Provided records:
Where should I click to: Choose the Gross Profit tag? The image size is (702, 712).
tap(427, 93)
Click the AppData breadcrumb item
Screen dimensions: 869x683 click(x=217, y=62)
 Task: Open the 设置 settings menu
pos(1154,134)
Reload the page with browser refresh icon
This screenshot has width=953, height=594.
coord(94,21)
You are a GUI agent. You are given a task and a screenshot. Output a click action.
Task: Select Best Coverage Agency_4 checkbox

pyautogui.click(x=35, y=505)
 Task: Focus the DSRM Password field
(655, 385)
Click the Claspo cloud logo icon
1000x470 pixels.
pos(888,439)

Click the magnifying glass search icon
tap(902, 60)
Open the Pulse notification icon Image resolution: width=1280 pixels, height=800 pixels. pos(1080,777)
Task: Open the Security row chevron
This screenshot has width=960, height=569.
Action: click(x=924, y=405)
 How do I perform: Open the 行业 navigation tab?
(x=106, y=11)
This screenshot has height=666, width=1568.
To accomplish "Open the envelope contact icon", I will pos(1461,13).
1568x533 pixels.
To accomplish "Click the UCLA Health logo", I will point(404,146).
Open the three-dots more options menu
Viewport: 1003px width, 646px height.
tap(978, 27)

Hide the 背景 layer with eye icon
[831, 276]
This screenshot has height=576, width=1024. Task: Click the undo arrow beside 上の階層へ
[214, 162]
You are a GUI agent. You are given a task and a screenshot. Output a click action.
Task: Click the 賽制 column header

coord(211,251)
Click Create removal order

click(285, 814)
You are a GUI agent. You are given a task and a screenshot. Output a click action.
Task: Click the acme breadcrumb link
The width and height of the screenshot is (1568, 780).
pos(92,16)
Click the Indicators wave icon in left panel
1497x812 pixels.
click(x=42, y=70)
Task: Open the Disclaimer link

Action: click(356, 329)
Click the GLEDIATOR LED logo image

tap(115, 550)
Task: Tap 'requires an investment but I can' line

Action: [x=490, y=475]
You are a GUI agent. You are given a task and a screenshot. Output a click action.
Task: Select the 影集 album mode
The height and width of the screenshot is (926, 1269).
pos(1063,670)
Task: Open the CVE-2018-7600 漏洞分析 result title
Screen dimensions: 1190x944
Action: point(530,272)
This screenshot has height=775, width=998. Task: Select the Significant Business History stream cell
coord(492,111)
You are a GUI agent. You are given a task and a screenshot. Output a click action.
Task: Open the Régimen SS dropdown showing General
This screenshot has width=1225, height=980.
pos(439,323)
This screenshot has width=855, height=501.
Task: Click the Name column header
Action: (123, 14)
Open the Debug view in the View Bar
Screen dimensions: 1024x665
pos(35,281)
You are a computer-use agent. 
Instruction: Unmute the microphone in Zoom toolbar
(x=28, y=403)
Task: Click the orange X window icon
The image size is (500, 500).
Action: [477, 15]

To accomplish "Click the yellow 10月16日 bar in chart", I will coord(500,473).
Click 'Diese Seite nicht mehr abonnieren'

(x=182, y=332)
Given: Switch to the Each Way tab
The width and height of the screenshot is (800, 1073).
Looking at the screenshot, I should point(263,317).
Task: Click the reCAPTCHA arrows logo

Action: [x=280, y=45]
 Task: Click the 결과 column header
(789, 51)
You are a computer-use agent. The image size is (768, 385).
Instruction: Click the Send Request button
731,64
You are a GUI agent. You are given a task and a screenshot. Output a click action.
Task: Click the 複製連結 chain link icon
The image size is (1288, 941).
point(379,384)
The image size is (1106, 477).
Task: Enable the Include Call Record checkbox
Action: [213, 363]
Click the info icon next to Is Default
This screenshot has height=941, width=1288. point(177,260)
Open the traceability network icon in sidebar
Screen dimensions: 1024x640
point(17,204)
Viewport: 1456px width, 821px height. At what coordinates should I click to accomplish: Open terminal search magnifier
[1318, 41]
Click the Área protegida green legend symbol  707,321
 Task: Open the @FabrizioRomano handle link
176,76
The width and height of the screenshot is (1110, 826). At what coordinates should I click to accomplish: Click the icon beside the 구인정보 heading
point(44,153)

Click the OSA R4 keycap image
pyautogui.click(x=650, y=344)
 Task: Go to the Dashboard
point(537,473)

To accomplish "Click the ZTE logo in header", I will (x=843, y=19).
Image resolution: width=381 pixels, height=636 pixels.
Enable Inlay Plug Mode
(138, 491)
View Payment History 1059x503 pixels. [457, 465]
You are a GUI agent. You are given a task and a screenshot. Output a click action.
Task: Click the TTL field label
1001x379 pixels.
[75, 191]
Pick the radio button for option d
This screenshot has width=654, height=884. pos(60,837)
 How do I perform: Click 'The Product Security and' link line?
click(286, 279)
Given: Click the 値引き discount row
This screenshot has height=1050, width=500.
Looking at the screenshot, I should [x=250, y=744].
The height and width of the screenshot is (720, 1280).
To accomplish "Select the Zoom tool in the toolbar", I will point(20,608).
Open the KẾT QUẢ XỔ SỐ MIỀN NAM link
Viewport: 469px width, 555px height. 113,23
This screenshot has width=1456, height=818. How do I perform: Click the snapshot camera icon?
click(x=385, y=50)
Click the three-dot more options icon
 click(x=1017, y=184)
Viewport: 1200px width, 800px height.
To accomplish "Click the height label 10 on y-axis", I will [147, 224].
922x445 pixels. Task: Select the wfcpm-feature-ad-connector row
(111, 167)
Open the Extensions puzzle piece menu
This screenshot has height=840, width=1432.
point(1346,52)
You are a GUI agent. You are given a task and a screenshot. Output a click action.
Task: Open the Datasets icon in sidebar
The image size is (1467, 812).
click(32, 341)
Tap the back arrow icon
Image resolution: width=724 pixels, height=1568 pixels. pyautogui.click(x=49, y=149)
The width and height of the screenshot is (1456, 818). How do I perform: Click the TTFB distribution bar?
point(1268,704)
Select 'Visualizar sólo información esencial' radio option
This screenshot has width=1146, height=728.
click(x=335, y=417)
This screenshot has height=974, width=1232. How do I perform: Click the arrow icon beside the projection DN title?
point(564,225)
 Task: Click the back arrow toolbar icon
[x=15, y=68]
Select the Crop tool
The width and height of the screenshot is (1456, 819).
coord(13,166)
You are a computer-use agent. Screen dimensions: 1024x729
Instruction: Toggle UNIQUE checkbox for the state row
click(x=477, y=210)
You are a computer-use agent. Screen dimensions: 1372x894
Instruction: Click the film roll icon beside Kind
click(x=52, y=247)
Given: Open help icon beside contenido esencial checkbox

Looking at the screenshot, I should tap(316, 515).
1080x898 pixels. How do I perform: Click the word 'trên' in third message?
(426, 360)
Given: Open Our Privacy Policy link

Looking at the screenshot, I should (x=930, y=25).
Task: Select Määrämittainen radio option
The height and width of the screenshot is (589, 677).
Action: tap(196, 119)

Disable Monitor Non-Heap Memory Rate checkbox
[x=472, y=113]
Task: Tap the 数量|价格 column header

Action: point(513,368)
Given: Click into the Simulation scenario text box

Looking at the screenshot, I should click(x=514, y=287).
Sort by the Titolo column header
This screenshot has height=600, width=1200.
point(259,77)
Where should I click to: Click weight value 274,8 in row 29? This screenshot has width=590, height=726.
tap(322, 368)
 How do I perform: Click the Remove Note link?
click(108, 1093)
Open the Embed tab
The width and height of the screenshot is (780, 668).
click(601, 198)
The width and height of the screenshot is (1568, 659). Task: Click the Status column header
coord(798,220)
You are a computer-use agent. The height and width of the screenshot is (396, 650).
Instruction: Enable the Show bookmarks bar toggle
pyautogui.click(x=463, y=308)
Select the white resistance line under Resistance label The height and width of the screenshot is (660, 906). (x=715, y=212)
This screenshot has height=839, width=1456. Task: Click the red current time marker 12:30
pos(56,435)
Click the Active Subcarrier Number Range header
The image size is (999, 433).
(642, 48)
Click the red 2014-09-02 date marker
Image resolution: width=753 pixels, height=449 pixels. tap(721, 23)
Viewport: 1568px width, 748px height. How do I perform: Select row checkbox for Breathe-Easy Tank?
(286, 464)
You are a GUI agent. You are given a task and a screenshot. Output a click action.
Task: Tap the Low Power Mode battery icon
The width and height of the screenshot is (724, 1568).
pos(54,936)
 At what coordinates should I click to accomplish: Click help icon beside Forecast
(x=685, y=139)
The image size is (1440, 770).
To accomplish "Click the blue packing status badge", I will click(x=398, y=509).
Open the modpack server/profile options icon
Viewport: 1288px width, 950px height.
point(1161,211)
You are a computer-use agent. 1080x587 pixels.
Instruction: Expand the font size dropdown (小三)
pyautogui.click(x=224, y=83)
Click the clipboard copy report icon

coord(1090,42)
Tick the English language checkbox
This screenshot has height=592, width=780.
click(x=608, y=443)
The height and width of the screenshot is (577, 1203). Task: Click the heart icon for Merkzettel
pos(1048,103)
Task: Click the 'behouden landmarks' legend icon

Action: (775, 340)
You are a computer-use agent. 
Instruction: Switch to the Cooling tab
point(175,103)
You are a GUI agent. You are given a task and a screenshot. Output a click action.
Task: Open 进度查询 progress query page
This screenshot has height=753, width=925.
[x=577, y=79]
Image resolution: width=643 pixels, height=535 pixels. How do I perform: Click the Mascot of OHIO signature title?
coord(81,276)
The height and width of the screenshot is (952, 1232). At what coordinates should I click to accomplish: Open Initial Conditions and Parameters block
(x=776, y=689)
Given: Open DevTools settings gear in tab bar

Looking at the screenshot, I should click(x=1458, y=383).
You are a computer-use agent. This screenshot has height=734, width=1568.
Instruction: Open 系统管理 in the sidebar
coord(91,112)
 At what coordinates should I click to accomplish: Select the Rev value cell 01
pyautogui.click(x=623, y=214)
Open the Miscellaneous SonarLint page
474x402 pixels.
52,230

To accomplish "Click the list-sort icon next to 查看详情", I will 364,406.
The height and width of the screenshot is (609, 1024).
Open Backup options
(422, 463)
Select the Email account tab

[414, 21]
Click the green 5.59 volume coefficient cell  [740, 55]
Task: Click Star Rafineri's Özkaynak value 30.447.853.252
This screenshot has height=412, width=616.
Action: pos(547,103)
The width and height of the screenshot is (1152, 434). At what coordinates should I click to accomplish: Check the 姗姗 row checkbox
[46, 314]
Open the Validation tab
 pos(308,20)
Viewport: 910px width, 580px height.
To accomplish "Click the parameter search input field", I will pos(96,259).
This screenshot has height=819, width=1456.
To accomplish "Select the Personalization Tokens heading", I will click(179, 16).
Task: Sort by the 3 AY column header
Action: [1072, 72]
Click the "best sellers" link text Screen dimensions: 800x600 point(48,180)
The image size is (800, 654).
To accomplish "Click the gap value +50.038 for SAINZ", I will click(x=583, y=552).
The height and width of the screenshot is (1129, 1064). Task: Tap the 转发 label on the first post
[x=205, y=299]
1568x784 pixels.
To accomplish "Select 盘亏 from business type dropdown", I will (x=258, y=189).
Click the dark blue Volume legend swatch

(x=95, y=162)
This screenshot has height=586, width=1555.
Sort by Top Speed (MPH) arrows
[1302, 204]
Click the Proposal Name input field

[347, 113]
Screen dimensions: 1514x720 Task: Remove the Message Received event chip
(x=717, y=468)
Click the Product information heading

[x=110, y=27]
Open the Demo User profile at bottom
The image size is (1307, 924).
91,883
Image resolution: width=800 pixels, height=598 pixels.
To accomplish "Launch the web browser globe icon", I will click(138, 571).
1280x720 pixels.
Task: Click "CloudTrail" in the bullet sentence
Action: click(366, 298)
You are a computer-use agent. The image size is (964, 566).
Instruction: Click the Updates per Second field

Assignment: Your reply is one number: how many lines of the records above contain the word "green".

Output below: 2